• [Exercise brief]
Restate word for word the lines in the listing below, starting at the line containing "The image size is (1456, 820)." and ending at the line containing "Given: Click the 还没有指定", both included; leave out the rest.

• [Information provided]
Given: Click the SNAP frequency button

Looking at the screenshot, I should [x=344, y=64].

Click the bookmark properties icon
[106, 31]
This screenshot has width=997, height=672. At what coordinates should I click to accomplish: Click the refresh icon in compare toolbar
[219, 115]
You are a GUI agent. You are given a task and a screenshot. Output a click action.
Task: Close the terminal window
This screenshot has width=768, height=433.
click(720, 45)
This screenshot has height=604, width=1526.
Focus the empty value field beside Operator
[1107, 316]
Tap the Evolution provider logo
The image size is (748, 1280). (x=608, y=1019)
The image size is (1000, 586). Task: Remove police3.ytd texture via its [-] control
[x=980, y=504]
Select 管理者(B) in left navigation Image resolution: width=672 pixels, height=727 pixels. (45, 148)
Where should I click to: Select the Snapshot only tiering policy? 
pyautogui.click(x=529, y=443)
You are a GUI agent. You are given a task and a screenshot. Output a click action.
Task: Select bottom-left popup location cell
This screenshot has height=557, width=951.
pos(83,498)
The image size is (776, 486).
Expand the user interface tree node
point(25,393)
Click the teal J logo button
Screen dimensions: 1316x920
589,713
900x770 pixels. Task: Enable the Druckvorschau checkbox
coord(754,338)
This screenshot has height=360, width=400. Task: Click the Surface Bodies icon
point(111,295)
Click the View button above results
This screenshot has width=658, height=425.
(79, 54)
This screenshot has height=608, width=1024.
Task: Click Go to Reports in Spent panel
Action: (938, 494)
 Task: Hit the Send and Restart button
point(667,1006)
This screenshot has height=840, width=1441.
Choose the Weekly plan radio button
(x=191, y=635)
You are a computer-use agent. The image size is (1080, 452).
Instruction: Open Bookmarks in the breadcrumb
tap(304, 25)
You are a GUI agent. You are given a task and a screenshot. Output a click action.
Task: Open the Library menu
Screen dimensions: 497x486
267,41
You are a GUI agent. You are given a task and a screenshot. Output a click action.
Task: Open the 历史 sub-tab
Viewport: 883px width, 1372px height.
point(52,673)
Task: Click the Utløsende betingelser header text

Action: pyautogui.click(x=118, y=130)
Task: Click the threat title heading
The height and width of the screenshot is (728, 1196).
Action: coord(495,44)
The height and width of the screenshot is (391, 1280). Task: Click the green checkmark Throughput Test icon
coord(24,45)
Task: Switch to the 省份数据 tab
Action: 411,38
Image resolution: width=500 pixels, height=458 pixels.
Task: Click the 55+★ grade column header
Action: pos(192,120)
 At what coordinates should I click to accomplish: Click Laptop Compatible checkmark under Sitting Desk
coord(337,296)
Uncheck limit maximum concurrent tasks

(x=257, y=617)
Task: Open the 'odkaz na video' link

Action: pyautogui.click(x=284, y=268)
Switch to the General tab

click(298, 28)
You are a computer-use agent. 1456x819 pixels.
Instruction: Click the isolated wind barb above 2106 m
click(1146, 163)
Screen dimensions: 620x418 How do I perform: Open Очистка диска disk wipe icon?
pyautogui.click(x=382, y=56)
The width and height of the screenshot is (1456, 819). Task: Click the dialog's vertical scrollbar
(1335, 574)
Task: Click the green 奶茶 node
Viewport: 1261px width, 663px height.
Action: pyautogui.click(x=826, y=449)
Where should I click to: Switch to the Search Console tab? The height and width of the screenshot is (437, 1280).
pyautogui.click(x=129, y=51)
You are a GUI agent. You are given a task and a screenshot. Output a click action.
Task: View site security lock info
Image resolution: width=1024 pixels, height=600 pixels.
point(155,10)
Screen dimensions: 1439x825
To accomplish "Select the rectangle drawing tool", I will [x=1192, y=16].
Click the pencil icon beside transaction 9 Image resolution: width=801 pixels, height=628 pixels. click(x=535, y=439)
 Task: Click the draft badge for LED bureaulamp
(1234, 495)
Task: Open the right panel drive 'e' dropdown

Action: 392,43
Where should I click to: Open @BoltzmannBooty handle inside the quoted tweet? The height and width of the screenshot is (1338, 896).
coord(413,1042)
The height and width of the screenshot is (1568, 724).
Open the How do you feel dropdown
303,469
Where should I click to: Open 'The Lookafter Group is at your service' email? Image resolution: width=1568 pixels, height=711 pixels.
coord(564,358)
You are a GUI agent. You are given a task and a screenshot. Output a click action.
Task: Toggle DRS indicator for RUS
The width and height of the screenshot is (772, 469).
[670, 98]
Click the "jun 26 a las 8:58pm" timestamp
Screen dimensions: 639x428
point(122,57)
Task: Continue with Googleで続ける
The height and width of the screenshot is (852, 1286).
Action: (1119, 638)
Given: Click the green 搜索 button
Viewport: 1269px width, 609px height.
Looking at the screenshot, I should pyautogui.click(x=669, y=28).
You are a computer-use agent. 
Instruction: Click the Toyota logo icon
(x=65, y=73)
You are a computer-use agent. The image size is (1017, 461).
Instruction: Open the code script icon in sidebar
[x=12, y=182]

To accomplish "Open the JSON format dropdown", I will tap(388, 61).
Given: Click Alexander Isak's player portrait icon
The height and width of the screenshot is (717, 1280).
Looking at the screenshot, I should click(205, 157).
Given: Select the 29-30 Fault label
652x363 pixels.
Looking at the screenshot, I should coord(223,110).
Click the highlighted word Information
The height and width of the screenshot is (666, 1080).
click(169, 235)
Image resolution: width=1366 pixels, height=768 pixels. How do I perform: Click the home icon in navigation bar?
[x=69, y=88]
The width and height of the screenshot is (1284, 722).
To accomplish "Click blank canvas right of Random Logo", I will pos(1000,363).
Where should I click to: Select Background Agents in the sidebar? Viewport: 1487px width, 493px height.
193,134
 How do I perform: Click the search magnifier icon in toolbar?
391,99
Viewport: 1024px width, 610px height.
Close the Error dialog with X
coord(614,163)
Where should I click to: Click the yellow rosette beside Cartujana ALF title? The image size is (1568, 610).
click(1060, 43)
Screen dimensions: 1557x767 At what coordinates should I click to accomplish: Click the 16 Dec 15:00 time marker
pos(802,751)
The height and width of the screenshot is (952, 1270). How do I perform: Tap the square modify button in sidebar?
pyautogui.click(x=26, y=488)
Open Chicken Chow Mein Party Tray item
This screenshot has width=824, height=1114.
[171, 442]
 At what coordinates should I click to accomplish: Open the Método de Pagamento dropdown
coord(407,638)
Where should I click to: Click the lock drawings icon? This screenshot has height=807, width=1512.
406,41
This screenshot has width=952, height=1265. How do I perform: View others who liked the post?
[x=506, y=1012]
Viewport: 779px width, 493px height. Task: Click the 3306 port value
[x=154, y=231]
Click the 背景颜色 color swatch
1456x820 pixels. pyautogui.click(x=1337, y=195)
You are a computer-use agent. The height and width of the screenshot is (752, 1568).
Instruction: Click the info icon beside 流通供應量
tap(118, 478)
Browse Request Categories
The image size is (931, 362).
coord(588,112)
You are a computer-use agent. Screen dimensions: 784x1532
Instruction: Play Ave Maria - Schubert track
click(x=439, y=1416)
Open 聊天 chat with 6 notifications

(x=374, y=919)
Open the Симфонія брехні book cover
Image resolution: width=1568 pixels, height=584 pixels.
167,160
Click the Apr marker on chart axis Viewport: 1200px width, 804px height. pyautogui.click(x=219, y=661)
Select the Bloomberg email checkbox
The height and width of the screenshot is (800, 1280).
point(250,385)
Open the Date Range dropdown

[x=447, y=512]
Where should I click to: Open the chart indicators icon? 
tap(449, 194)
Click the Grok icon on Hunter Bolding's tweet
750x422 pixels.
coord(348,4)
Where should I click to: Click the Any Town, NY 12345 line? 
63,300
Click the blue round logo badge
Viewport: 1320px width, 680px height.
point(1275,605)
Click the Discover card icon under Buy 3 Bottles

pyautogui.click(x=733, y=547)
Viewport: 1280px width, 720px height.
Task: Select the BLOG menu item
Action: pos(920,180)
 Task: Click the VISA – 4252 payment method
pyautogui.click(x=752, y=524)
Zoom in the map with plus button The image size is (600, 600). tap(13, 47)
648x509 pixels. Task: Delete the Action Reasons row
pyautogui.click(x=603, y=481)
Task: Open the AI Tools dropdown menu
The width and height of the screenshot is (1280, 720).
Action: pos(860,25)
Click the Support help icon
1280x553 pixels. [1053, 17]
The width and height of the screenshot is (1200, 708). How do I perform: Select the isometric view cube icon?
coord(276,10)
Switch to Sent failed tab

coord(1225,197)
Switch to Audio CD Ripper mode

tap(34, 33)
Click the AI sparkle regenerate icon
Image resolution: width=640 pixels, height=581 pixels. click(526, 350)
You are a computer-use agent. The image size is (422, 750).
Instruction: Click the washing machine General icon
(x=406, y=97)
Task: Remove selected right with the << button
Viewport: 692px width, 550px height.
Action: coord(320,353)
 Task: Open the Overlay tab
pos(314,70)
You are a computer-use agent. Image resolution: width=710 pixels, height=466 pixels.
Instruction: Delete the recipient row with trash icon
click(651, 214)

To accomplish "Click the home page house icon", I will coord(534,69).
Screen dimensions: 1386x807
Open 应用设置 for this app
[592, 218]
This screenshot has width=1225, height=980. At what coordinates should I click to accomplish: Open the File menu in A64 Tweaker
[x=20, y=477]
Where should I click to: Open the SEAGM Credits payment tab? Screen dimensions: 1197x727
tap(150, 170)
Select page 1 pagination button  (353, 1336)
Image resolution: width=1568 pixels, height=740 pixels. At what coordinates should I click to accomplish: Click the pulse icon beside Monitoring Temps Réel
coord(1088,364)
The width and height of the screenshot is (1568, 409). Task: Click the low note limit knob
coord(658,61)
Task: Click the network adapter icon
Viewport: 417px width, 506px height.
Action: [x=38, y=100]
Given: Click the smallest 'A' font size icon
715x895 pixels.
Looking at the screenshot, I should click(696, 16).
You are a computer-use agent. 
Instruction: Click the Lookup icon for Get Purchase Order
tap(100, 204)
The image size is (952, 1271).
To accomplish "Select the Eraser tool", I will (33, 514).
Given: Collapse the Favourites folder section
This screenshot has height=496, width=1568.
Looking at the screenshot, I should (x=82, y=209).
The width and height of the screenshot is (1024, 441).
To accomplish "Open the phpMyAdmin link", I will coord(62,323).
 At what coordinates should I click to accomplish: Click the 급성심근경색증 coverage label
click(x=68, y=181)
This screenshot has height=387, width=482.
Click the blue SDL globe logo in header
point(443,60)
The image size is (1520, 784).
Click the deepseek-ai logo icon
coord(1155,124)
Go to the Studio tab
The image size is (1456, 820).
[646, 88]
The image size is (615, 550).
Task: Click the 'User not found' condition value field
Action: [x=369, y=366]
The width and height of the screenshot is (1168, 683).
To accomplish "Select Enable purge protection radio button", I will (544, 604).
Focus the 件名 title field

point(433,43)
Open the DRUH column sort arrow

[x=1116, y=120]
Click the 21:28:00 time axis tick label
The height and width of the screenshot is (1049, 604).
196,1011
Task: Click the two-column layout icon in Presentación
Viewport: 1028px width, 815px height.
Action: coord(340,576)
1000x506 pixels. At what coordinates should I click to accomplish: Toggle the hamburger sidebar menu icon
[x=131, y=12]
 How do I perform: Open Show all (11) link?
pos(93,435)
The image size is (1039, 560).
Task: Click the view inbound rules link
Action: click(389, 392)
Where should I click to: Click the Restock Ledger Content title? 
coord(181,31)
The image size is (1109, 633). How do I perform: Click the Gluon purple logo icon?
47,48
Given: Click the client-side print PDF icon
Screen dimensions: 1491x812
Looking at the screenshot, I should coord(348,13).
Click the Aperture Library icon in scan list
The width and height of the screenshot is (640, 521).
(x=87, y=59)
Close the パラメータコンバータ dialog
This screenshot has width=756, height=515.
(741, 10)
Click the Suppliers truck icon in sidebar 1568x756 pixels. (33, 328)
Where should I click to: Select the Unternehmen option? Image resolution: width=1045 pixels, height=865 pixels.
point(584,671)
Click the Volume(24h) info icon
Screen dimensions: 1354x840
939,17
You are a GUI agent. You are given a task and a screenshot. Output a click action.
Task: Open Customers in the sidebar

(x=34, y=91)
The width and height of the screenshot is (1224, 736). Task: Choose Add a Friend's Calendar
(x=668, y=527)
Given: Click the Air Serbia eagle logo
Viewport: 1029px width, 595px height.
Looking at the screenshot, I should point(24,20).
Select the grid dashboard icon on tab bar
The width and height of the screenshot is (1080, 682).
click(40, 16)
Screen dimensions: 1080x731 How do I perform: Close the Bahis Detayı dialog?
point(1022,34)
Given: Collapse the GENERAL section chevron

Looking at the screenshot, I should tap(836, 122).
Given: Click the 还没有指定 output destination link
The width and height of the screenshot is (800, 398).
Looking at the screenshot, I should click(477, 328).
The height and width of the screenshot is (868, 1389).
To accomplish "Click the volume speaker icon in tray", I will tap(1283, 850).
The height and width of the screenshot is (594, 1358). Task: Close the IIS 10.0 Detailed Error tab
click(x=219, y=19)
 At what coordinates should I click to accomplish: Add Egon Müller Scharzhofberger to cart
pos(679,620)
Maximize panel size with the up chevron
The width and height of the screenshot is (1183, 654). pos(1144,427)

• [Result for this task]
The image size is (1456, 820).
[646, 88]
The image size is (615, 550).
Task: Click the 'User not found' condition value field
Action: [x=369, y=366]
The width and height of the screenshot is (1168, 683).
To accomplish "Select Enable purge protection radio button", I will (544, 604).
Focus the 件名 title field

point(433,43)
Open the DRUH column sort arrow

[x=1116, y=120]
Click the 21:28:00 time axis tick label
The height and width of the screenshot is (1049, 604).
196,1011
Task: Click the two-column layout icon in Presentación
Viewport: 1028px width, 815px height.
Action: coord(340,576)
1000x506 pixels. At what coordinates should I click to accomplish: Toggle the hamburger sidebar menu icon
[x=131, y=12]
 How do I perform: Open Show all (11) link?
pos(93,435)
The image size is (1039, 560).
Task: Click the view inbound rules link
Action: click(389, 392)
Where should I click to: Click the Restock Ledger Content title? 
coord(181,31)
The image size is (1109, 633). How do I perform: Click the Gluon purple logo icon?
47,48
Given: Click the client-side print PDF icon
Screen dimensions: 1491x812
Looking at the screenshot, I should coord(348,13).
Click the Aperture Library icon in scan list
The width and height of the screenshot is (640, 521).
(x=87, y=59)
Close the パラメータコンバータ dialog
This screenshot has width=756, height=515.
(741, 10)
Click the Suppliers truck icon in sidebar 1568x756 pixels. (33, 328)
Where should I click to: Select the Unternehmen option? Image resolution: width=1045 pixels, height=865 pixels.
point(584,671)
Click the Volume(24h) info icon
Screen dimensions: 1354x840
939,17
You are a GUI agent. You are given a task and a screenshot. Output a click action.
Task: Open Customers in the sidebar

(x=34, y=91)
The width and height of the screenshot is (1224, 736). Task: Choose Add a Friend's Calendar
(x=668, y=527)
Given: Click the Air Serbia eagle logo
Viewport: 1029px width, 595px height.
Looking at the screenshot, I should point(24,20).
Select the grid dashboard icon on tab bar
The width and height of the screenshot is (1080, 682).
click(40, 16)
Screen dimensions: 1080x731 How do I perform: Close the Bahis Detayı dialog?
point(1022,34)
Given: Collapse the GENERAL section chevron

Looking at the screenshot, I should tap(836, 122).
Given: Click the 还没有指定 output destination link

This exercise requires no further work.